Another point also the Fiscal Compact will be ruled upon. This simply also looks not a safe case (as far as I understand it). Combined with he fact that the combination Compact and ESM (or further rescue) was a demand by Merkel to Europe, makes things rather uncertain. Will she give away the Compact and sort of safeguards but allow the ESM.
As well as the fact that Fiscal compact, growth pact and ESM were demands from the German left to get the approval.
Things have everything in them to become very complicated.

If I had to put my money on it, it still would be on an okay (on both counts) and I have to admit mainly for other than German legal reasons, but it looks to me to be a much closer call than a lot of especially AngloSaxons from the economic/financial corner think.
The Court has earlier indicated that the limit is reached or very close to be reached the last time. Judges that basically make law like here, are not in the habit of making a lot of 180s. In fact they hardly ever do that.

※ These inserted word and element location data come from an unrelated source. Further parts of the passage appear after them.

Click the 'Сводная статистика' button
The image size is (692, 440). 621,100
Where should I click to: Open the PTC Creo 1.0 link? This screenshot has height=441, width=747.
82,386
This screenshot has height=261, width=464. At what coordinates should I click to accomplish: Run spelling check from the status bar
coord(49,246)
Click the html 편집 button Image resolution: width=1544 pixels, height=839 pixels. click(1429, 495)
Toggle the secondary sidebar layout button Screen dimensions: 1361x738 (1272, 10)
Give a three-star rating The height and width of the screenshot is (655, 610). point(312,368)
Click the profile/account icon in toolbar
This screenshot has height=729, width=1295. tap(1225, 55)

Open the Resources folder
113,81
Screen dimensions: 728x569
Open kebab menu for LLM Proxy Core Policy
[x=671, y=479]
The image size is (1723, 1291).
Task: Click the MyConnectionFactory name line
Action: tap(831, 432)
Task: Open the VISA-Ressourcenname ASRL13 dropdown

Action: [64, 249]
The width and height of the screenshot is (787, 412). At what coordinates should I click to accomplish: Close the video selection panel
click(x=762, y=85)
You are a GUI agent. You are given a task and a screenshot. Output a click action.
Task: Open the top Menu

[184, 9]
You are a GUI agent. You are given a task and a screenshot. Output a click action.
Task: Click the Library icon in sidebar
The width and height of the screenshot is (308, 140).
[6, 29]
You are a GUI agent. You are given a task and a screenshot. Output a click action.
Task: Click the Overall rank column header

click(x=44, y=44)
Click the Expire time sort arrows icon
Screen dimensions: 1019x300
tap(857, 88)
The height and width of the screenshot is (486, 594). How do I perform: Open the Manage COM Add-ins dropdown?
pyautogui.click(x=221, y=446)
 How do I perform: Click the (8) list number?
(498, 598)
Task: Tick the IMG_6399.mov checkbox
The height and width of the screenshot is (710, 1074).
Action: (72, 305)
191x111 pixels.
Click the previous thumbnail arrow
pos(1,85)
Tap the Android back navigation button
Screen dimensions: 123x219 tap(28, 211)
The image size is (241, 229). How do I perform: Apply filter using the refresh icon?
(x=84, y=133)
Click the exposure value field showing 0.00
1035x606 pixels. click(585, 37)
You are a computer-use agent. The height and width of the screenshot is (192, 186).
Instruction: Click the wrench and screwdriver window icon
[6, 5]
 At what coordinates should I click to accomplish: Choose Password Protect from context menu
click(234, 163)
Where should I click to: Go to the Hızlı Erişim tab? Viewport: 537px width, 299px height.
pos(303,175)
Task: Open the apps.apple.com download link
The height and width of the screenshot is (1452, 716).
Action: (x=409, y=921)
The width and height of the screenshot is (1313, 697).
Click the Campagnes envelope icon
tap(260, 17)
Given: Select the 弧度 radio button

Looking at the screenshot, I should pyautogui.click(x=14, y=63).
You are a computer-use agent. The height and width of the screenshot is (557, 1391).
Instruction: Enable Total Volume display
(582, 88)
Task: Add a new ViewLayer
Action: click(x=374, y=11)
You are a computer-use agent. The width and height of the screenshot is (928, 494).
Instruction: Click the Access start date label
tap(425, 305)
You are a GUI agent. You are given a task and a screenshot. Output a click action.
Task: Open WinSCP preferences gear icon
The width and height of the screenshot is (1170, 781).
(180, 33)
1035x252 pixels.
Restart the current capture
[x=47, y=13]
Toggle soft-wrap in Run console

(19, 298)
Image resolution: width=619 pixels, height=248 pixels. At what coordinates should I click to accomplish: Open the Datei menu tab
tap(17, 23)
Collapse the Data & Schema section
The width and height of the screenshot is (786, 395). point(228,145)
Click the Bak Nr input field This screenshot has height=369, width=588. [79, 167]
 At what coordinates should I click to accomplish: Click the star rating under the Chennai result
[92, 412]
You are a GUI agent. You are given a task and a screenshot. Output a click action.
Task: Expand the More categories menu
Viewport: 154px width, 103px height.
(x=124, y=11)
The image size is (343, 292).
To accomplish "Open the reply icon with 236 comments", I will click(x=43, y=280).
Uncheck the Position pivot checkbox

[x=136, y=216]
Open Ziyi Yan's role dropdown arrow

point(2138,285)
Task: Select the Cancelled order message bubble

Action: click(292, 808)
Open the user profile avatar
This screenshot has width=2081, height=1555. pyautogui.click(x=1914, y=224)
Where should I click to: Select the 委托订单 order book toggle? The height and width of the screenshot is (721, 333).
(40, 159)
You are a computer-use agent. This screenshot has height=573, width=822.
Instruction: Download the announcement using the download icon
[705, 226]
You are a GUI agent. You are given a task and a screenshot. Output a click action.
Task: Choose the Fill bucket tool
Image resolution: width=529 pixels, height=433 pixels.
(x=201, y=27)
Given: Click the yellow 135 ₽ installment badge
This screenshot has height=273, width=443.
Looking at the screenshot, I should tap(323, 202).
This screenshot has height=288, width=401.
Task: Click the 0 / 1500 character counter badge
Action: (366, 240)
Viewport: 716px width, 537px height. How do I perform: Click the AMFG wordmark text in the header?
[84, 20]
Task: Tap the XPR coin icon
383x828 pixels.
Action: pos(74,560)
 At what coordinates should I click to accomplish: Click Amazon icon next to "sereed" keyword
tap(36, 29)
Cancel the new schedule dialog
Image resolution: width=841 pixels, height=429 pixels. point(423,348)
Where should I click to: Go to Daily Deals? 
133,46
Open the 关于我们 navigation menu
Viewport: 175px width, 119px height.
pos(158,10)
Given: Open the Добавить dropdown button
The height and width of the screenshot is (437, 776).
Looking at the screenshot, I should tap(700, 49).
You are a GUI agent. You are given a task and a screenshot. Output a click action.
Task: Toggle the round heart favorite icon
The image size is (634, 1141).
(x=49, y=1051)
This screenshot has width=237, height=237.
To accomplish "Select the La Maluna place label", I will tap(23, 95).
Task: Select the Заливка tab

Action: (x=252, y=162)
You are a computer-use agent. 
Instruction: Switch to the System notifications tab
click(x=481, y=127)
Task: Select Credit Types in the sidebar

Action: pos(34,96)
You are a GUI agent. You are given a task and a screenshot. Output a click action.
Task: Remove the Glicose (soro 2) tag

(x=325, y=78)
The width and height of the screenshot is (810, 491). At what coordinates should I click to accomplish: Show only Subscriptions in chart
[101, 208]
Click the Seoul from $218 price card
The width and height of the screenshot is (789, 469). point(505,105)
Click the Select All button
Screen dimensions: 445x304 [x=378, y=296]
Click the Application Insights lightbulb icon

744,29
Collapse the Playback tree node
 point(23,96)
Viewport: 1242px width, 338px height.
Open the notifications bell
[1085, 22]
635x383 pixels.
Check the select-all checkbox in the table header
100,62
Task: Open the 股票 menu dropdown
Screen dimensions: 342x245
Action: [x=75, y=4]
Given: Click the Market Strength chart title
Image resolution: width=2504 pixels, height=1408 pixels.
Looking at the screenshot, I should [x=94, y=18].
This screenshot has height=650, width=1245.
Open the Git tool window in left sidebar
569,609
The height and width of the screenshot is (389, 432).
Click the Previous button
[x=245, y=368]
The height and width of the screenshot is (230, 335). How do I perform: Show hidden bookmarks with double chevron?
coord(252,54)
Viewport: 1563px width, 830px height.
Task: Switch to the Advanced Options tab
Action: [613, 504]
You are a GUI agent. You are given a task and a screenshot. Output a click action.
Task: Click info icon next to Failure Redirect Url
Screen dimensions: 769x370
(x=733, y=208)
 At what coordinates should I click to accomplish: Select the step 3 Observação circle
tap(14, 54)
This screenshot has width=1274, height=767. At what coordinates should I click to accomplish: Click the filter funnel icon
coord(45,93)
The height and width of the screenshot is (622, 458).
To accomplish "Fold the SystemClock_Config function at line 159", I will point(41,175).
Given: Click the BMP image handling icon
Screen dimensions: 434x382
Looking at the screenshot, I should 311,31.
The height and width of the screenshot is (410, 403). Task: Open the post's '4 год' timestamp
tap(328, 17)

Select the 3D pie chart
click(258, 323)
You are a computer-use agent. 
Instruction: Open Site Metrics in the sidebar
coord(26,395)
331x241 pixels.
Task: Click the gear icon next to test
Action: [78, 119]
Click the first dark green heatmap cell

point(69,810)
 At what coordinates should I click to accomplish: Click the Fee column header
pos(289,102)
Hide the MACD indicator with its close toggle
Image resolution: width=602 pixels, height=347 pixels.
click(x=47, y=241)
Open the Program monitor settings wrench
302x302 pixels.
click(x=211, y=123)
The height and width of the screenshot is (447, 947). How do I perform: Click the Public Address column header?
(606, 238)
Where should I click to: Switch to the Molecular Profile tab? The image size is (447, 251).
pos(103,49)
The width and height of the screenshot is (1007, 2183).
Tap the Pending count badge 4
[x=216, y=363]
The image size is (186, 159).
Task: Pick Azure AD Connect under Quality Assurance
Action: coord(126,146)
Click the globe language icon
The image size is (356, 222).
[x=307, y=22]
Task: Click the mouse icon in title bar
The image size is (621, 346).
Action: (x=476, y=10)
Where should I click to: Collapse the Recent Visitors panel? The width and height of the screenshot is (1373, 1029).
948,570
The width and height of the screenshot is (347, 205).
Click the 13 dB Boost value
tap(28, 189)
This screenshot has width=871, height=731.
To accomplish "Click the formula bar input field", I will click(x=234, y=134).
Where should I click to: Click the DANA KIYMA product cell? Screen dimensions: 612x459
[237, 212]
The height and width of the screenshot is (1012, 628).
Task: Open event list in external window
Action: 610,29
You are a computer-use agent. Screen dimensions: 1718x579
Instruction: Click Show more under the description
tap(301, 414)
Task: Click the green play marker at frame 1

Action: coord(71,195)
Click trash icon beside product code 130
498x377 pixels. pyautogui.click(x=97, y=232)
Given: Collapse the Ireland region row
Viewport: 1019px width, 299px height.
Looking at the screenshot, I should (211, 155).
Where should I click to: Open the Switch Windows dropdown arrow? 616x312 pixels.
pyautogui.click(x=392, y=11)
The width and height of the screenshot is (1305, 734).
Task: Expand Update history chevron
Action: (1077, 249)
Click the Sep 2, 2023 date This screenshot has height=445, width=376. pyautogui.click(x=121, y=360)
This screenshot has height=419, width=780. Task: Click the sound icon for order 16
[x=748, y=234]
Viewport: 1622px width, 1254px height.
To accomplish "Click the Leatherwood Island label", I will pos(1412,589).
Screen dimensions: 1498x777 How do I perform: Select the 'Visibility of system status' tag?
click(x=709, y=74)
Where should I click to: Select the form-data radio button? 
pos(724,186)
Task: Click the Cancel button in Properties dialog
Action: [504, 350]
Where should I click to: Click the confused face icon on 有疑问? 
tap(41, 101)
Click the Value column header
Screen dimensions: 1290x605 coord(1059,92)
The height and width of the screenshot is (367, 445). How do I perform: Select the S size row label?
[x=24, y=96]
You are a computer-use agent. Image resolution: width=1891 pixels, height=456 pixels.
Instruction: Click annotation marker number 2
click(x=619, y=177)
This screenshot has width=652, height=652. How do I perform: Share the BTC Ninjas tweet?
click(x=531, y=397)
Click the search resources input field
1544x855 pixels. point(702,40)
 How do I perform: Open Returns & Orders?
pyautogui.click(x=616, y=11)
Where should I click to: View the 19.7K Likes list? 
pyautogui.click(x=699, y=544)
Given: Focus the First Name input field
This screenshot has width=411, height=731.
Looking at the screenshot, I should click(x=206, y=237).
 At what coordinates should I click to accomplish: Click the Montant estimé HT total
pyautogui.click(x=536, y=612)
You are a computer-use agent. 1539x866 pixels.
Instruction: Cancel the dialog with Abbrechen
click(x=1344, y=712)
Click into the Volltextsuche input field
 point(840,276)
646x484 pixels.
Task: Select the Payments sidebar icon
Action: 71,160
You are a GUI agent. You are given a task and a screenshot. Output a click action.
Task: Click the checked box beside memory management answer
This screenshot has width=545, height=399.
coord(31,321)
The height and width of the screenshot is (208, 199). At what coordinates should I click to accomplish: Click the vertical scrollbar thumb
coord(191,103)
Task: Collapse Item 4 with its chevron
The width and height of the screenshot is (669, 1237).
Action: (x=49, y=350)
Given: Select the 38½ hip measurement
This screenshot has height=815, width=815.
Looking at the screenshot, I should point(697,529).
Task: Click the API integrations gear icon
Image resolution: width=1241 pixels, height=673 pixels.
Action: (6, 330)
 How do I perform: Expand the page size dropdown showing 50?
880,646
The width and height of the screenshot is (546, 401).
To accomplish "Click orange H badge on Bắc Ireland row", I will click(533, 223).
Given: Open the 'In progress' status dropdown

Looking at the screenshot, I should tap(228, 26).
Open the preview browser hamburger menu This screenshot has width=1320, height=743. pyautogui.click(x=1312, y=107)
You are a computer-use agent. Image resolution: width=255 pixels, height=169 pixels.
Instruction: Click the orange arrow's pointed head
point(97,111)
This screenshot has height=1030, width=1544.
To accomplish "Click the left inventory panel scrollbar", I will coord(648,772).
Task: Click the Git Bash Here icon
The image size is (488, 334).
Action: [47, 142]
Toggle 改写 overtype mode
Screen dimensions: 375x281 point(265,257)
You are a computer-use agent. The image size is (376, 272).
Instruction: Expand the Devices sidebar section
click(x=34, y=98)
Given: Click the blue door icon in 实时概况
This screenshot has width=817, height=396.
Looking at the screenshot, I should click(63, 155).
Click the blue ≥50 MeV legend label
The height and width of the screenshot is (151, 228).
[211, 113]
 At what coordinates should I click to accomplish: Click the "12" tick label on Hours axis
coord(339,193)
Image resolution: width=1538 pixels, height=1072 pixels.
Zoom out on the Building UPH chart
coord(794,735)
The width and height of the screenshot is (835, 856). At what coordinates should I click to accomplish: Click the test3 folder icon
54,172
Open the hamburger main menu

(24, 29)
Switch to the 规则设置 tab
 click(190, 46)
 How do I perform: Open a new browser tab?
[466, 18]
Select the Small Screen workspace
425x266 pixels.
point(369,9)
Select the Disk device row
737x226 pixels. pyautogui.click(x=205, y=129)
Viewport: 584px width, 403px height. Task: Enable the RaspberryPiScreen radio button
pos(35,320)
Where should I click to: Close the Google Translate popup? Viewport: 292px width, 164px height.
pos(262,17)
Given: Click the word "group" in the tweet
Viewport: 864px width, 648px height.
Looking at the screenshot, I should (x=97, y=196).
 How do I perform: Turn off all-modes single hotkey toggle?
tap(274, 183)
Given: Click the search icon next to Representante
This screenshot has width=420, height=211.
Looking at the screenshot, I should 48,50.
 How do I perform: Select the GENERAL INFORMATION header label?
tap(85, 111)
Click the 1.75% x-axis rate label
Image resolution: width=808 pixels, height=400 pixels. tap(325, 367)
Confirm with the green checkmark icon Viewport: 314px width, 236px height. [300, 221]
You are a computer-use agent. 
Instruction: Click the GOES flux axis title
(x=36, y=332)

Which in itself (the AngloSaxon view) looks pretty naive btw. When the American Supreme Court would have to decide on something similar it likely would be seen as a big risk.

Anonymous said...

Any court that puts economic expediency over constiutional mandate is a corrupt court.

Just look at the Supreme Court of the United STates for an example of that.

christina Speight said...

If these red-robed luminaries can stop the obsession that EU leaders have of "the euro at all costs otherwise we lose the ever closer EU" - if they can stop the Gadarene insistence of wrecking the world economy regardless in pursuit of their mad dreams then they will deserve our eternal gratitude.

Gosporttory said...

Fully agree with Christina. I couldn't have put it better myself.